Records:

..........

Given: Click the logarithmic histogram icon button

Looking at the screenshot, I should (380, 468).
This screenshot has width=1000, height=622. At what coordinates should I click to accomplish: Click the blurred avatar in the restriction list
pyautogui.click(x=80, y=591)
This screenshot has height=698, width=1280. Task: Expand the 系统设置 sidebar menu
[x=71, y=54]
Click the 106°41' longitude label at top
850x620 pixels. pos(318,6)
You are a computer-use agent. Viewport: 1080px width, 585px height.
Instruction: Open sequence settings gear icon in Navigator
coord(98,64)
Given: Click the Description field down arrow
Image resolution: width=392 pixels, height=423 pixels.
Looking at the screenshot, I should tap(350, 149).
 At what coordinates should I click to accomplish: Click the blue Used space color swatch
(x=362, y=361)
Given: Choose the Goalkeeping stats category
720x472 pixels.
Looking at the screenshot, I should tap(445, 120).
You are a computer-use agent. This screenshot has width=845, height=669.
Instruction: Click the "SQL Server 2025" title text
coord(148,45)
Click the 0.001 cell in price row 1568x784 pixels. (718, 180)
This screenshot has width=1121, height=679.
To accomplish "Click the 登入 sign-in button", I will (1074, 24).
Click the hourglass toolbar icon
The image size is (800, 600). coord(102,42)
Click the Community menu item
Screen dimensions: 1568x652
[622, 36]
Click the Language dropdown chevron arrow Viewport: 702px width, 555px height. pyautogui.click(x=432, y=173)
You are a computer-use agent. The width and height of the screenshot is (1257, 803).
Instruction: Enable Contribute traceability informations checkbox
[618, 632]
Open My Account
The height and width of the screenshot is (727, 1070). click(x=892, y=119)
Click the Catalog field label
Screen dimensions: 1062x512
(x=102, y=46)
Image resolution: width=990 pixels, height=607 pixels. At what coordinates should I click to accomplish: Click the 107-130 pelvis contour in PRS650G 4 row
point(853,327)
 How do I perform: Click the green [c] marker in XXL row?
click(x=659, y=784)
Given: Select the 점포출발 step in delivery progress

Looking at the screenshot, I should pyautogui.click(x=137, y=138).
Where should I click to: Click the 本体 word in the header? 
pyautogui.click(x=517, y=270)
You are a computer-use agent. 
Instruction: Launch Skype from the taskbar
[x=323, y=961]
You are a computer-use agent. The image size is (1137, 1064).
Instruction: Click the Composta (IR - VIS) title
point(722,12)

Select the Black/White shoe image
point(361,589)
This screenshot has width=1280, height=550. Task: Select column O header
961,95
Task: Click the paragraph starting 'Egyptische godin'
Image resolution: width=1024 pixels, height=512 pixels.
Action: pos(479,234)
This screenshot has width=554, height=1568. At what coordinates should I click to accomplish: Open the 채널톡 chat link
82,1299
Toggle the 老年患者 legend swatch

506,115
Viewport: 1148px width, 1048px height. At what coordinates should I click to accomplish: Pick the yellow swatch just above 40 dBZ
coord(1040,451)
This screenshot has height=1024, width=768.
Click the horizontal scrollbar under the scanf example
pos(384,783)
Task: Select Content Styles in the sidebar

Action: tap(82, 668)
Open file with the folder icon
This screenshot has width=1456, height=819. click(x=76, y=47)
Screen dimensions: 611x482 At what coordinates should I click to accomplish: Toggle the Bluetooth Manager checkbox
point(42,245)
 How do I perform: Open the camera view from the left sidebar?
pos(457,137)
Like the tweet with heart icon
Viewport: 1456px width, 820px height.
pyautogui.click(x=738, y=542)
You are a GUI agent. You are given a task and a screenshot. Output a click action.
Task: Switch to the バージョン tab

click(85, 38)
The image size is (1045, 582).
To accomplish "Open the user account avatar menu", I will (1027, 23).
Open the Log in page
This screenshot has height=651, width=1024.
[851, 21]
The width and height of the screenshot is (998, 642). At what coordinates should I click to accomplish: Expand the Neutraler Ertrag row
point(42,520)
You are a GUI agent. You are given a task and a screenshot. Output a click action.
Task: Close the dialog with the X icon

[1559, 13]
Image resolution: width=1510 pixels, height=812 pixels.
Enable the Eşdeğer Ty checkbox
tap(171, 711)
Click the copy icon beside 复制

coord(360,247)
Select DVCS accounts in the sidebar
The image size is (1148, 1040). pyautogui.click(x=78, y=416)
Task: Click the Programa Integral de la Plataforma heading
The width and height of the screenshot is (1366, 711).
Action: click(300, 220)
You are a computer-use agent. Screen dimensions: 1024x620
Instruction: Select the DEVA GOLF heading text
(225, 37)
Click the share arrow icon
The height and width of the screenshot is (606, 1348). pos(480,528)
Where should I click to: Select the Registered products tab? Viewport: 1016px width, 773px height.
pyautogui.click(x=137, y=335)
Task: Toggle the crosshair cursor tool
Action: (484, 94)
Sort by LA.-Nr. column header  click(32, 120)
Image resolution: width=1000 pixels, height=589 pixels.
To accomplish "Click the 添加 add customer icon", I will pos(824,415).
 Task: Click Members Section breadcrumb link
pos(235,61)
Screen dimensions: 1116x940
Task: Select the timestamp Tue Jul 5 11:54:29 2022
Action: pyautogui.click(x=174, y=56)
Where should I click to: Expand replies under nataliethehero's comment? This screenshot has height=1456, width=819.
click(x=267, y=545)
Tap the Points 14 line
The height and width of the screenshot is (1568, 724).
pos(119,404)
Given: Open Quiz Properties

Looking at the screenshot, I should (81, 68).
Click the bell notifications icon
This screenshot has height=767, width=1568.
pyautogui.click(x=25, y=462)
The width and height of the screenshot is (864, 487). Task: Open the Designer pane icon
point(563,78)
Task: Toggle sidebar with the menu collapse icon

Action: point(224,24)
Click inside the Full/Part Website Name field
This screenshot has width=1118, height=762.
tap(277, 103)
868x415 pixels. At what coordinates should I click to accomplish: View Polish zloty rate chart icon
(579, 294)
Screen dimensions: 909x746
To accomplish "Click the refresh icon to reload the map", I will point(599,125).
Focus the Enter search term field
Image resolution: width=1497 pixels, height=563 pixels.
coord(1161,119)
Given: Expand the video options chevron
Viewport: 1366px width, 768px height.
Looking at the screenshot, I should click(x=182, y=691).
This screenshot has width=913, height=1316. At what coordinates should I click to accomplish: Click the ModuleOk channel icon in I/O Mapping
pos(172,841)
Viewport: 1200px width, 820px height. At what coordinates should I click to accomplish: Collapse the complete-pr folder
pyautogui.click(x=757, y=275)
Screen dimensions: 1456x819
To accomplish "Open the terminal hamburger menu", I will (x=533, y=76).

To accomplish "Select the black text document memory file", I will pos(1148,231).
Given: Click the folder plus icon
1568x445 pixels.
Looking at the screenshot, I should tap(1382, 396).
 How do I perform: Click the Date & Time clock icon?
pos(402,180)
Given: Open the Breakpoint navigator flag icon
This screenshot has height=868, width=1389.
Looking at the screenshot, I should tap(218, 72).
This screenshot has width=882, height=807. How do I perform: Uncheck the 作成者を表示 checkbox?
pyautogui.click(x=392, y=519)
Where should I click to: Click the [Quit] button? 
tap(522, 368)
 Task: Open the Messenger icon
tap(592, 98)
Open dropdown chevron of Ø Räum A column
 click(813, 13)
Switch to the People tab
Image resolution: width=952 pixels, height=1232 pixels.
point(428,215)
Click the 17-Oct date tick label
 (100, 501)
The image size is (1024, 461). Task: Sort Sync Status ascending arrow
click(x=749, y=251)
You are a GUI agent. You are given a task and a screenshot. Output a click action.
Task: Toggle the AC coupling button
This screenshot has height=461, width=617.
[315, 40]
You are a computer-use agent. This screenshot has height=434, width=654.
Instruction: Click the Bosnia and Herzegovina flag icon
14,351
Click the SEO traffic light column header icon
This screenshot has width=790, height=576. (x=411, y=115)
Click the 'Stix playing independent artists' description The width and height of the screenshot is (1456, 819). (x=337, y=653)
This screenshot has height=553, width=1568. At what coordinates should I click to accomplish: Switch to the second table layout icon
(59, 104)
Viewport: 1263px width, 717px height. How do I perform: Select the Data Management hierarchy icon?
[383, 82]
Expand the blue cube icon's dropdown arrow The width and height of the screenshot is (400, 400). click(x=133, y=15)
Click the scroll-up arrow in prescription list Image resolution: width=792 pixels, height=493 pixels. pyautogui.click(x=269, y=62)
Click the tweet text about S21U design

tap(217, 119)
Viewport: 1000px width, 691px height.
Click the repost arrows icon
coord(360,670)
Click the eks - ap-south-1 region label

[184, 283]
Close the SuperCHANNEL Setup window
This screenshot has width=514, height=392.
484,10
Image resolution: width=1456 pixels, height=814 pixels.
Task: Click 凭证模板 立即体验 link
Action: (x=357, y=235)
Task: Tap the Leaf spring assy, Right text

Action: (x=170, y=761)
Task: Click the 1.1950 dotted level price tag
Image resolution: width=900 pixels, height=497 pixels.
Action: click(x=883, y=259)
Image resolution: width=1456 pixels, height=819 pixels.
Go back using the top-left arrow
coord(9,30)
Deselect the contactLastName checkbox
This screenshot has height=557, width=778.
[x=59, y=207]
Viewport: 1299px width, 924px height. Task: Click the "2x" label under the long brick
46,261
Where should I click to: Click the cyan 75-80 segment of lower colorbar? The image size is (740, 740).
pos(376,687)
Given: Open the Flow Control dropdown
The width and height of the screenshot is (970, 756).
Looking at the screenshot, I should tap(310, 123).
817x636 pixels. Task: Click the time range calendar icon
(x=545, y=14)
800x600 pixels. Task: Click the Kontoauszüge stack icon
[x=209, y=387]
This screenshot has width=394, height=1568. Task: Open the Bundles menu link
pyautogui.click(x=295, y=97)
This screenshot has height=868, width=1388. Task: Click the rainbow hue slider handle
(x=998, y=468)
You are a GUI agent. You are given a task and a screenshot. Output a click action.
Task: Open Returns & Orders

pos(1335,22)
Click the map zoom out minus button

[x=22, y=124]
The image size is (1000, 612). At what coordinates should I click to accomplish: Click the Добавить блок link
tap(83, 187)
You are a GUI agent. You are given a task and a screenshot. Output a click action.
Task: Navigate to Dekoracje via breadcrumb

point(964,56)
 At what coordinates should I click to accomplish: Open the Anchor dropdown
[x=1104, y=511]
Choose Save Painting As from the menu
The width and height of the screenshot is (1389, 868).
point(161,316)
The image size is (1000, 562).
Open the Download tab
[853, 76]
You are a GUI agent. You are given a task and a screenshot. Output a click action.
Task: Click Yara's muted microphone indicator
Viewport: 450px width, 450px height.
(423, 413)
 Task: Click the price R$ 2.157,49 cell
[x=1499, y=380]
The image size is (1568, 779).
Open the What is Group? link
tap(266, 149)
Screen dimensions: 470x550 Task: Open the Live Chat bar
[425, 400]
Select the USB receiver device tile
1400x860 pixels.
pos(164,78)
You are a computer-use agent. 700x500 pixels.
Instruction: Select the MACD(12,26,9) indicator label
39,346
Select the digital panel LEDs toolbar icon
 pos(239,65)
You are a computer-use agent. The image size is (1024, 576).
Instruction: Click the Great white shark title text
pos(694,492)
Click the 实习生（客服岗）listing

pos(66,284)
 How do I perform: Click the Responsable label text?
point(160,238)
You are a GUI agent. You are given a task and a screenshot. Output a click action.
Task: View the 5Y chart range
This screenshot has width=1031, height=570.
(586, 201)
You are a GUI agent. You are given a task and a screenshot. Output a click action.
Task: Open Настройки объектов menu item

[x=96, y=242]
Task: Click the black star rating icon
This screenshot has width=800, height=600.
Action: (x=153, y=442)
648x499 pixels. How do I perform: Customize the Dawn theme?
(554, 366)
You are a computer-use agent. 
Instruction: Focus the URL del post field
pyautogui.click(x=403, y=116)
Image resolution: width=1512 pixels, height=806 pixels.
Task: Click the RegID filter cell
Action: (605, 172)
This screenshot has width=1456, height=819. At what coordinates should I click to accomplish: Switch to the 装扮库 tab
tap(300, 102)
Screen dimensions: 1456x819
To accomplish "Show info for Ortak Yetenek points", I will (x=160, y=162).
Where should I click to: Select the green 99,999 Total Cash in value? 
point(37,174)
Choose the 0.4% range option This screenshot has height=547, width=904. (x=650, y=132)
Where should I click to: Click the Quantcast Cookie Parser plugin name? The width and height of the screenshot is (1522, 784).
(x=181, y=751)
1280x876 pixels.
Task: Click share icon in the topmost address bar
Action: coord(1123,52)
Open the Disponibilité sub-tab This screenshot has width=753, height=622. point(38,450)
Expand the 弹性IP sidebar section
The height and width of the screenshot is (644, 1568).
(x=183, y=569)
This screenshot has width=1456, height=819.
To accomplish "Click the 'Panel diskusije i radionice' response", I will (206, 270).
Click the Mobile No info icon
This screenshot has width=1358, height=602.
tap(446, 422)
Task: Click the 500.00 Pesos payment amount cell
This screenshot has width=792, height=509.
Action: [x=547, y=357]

..........

▶ **WHAT THIS TASK INVOLVES**: Retype the entries word for word, from the first line through the line that contains "Looking at the screenshot, I should tap(350, 149).", including that line.

▶ **EXPECTED ANSWER**:
Given: Click the logarithmic histogram icon button

Looking at the screenshot, I should (380, 468).
This screenshot has width=1000, height=622. At what coordinates should I click to accomplish: Click the blurred avatar in the restriction list
pyautogui.click(x=80, y=591)
This screenshot has height=698, width=1280. Task: Expand the 系统设置 sidebar menu
[x=71, y=54]
Click the 106°41' longitude label at top
850x620 pixels. pos(318,6)
You are a computer-use agent. Viewport: 1080px width, 585px height.
Instruction: Open sequence settings gear icon in Navigator
coord(98,64)
Given: Click the Description field down arrow
Image resolution: width=392 pixels, height=423 pixels.
Looking at the screenshot, I should tap(350, 149).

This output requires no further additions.